> **How to complete this task**: Among the lines below, keep only those from the one containing "Where should I click to: Click the gas" through the one containing "Click the ALB_DNS_NAME", and reproduce them exactly.
-- The data follows --
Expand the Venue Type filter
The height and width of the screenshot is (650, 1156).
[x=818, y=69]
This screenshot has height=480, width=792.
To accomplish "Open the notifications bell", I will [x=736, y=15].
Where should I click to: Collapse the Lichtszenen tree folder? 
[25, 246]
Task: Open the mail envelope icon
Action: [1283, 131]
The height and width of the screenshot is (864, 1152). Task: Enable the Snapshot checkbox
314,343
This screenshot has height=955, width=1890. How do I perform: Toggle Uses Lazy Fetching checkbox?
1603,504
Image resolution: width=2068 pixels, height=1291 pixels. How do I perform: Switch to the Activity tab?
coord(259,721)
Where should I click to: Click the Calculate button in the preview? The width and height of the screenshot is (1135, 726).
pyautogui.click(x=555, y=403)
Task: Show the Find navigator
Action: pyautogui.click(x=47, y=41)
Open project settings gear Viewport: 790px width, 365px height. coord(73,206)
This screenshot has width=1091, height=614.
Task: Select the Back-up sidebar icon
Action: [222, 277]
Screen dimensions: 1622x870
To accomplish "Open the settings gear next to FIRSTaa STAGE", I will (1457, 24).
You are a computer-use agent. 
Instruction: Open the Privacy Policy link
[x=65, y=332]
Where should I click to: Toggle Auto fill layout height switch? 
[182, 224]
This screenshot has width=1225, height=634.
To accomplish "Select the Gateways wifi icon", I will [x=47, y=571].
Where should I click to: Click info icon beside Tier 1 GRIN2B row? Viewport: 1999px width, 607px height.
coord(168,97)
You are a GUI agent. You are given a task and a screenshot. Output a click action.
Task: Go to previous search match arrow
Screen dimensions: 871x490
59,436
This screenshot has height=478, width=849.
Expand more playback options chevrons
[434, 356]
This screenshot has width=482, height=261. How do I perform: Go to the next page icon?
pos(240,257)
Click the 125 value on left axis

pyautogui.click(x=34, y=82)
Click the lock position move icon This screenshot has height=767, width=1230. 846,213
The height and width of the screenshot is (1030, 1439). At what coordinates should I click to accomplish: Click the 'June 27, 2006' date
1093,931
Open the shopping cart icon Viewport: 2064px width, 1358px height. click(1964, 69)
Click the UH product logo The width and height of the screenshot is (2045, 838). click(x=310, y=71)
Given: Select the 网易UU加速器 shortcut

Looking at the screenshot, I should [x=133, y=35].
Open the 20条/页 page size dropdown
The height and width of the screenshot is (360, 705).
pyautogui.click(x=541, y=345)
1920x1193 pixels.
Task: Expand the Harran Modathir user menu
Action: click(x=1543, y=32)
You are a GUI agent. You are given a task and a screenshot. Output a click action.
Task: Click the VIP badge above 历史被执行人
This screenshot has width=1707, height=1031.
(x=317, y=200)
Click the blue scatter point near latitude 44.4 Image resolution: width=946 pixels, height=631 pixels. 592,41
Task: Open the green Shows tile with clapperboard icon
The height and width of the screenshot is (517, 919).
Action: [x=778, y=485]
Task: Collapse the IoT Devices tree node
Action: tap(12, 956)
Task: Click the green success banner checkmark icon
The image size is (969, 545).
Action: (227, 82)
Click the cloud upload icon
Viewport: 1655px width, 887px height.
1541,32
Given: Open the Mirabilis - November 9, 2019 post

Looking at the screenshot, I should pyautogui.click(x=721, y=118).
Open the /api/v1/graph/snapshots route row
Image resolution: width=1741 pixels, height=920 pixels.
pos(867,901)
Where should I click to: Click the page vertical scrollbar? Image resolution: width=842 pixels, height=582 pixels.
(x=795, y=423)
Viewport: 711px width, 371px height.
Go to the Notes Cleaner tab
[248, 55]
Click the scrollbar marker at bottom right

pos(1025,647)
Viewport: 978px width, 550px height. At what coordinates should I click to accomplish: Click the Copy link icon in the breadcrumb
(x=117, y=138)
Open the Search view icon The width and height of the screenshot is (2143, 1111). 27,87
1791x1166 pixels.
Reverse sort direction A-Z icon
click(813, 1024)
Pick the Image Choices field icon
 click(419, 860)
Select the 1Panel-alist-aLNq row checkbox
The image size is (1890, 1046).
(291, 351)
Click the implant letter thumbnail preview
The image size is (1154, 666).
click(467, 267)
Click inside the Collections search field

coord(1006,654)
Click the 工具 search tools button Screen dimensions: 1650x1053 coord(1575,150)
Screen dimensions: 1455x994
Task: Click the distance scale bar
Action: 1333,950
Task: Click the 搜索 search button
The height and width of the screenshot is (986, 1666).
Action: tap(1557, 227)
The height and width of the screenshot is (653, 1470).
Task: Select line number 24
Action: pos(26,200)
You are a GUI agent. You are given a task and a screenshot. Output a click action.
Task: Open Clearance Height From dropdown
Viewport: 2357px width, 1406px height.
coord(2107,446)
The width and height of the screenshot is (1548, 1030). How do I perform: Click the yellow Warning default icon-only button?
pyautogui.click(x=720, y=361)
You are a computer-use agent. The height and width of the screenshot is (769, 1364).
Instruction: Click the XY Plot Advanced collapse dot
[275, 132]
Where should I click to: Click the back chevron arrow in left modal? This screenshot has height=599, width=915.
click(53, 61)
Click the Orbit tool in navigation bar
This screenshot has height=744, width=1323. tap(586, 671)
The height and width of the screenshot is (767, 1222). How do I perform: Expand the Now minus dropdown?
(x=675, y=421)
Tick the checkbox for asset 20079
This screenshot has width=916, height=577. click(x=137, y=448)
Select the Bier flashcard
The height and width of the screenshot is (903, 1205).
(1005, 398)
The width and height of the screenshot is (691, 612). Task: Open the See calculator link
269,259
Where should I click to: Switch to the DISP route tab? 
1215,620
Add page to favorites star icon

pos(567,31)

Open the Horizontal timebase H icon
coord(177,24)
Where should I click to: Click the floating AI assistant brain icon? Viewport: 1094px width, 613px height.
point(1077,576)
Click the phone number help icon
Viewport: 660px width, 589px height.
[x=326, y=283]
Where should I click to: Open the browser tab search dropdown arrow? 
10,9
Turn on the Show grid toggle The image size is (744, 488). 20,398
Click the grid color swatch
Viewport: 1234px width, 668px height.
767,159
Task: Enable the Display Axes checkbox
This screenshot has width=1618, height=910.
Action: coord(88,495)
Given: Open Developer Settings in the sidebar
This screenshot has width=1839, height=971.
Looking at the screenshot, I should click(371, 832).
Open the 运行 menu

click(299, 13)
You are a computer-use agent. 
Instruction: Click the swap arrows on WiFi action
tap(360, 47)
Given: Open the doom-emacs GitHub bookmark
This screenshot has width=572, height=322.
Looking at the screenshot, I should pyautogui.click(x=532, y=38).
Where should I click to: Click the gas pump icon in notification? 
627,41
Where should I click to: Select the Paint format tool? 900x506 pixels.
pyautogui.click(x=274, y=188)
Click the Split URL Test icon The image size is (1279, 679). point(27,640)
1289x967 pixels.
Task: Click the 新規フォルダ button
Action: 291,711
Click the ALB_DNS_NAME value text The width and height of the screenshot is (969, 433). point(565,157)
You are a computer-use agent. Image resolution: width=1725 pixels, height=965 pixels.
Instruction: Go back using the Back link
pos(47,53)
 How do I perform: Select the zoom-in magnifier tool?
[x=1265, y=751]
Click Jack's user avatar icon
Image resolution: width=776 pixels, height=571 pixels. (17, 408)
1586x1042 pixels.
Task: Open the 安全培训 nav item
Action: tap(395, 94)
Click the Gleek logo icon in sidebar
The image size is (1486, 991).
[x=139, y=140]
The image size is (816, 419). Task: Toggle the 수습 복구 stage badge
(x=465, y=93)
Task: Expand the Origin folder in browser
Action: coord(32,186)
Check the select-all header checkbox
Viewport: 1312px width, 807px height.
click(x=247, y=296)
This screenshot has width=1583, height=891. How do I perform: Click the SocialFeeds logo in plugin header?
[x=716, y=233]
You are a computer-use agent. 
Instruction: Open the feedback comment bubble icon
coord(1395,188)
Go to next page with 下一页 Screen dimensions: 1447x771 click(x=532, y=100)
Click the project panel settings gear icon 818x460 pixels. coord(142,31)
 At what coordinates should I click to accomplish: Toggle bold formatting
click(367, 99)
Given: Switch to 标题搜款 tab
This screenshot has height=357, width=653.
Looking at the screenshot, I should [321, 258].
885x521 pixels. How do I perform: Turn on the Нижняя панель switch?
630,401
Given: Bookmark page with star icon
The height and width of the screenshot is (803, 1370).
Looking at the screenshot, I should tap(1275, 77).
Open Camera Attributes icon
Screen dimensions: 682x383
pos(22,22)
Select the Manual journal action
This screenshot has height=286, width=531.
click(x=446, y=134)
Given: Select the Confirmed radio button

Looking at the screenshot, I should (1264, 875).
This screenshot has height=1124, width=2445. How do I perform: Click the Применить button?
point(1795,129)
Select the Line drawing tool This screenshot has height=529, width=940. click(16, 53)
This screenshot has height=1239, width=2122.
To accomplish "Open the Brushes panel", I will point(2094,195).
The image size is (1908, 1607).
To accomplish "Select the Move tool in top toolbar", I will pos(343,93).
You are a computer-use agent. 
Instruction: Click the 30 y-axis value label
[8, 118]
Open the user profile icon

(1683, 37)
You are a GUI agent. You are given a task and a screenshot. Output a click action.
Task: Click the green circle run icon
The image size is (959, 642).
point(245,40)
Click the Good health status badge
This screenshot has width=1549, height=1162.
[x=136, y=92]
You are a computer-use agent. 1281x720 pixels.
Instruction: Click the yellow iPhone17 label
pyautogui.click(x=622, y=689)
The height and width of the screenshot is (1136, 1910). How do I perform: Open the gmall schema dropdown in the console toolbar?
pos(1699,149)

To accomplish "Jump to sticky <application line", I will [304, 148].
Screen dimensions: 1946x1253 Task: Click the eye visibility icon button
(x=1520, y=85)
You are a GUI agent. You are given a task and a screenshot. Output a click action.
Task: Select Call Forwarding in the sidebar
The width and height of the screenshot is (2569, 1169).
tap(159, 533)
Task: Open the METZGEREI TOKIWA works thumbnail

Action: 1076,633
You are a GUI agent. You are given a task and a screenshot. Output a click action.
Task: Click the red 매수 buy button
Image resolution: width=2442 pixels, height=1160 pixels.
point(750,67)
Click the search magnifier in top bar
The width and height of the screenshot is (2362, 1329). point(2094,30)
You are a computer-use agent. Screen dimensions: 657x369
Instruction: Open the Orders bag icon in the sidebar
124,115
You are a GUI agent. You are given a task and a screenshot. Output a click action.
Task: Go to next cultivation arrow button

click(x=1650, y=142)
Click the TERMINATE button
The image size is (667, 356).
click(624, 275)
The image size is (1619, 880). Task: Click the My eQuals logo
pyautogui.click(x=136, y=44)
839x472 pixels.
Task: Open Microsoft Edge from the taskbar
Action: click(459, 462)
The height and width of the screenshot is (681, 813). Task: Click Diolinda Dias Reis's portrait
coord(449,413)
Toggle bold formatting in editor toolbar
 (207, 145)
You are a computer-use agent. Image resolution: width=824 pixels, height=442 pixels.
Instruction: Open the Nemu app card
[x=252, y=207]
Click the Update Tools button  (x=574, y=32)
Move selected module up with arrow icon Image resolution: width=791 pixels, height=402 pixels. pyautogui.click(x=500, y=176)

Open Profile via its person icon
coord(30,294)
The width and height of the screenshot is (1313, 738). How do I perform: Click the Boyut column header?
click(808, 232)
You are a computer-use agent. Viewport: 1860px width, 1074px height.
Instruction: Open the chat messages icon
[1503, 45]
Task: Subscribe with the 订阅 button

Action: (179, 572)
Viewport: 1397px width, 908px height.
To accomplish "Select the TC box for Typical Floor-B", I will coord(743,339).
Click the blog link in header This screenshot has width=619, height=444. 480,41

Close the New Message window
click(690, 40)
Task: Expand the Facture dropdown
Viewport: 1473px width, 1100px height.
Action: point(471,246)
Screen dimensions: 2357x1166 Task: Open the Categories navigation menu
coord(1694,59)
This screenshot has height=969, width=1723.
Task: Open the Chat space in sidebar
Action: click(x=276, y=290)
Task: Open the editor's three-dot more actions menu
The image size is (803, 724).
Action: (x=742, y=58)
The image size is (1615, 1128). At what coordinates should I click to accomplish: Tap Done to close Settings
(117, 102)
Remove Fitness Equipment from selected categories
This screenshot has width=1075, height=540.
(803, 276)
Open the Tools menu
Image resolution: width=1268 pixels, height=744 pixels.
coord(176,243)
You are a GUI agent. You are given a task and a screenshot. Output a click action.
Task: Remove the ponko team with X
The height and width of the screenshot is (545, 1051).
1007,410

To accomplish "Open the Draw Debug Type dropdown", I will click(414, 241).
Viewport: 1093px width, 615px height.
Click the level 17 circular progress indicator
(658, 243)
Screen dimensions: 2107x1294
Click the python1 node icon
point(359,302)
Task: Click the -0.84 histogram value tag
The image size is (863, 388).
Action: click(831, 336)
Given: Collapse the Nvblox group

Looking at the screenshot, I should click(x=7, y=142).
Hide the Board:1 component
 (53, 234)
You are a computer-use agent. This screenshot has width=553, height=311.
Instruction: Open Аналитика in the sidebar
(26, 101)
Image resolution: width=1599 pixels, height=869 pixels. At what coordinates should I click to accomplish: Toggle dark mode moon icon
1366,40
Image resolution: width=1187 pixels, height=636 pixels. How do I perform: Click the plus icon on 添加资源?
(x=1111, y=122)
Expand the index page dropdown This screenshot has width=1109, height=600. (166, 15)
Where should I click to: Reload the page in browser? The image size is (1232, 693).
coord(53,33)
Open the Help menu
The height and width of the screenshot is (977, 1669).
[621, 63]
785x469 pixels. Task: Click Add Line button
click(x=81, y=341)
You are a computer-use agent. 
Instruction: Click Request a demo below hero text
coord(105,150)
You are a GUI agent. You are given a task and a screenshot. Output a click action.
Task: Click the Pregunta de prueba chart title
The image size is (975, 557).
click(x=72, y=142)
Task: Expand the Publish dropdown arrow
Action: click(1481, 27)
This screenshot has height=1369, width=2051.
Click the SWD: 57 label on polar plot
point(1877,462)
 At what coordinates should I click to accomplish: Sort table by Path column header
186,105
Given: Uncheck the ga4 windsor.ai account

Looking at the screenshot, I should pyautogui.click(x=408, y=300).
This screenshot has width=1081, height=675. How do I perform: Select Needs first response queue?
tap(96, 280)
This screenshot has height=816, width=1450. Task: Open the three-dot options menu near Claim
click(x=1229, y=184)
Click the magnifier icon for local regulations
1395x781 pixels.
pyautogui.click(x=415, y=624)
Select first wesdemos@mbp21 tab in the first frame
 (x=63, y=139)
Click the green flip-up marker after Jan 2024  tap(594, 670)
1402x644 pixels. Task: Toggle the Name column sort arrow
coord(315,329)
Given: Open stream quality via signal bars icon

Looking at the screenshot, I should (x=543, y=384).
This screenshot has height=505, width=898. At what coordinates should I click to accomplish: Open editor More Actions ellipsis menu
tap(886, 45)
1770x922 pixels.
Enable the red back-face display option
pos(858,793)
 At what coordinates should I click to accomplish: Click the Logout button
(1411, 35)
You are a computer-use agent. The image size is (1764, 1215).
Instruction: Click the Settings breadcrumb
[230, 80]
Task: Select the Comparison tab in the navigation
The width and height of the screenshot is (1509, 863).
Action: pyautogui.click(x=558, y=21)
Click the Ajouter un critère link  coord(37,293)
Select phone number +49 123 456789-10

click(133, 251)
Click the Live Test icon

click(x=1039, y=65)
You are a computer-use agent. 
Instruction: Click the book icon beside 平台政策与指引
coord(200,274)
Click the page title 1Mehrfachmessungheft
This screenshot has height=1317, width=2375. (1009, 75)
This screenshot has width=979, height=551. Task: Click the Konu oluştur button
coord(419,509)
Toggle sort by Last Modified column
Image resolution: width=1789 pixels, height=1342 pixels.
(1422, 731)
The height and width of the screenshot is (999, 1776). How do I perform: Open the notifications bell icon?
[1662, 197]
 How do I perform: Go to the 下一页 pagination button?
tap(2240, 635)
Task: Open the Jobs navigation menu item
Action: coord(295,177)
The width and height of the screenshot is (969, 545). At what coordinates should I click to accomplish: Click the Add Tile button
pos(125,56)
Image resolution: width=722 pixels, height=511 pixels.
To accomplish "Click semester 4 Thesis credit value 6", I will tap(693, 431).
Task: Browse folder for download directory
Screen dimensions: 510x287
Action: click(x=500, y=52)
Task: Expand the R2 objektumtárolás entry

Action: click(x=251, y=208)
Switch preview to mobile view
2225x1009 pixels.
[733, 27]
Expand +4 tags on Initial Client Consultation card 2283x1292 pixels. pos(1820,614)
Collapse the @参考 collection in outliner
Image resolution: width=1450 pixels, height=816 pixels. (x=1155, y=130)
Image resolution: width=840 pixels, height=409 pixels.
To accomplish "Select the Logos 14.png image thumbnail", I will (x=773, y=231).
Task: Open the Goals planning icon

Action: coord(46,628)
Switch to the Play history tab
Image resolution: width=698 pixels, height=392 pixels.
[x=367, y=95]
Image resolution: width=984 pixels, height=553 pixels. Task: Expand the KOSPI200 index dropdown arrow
-- The data concluded --
> **Solution for this task**:
Where should I click to: Click the gas pump icon in notification? 
627,41
Where should I click to: Select the Paint format tool? 900x506 pixels.
pyautogui.click(x=274, y=188)
Click the Split URL Test icon The image size is (1279, 679). point(27,640)
1289x967 pixels.
Task: Click the 新規フォルダ button
Action: 291,711
Click the ALB_DNS_NAME value text The width and height of the screenshot is (969, 433). point(565,157)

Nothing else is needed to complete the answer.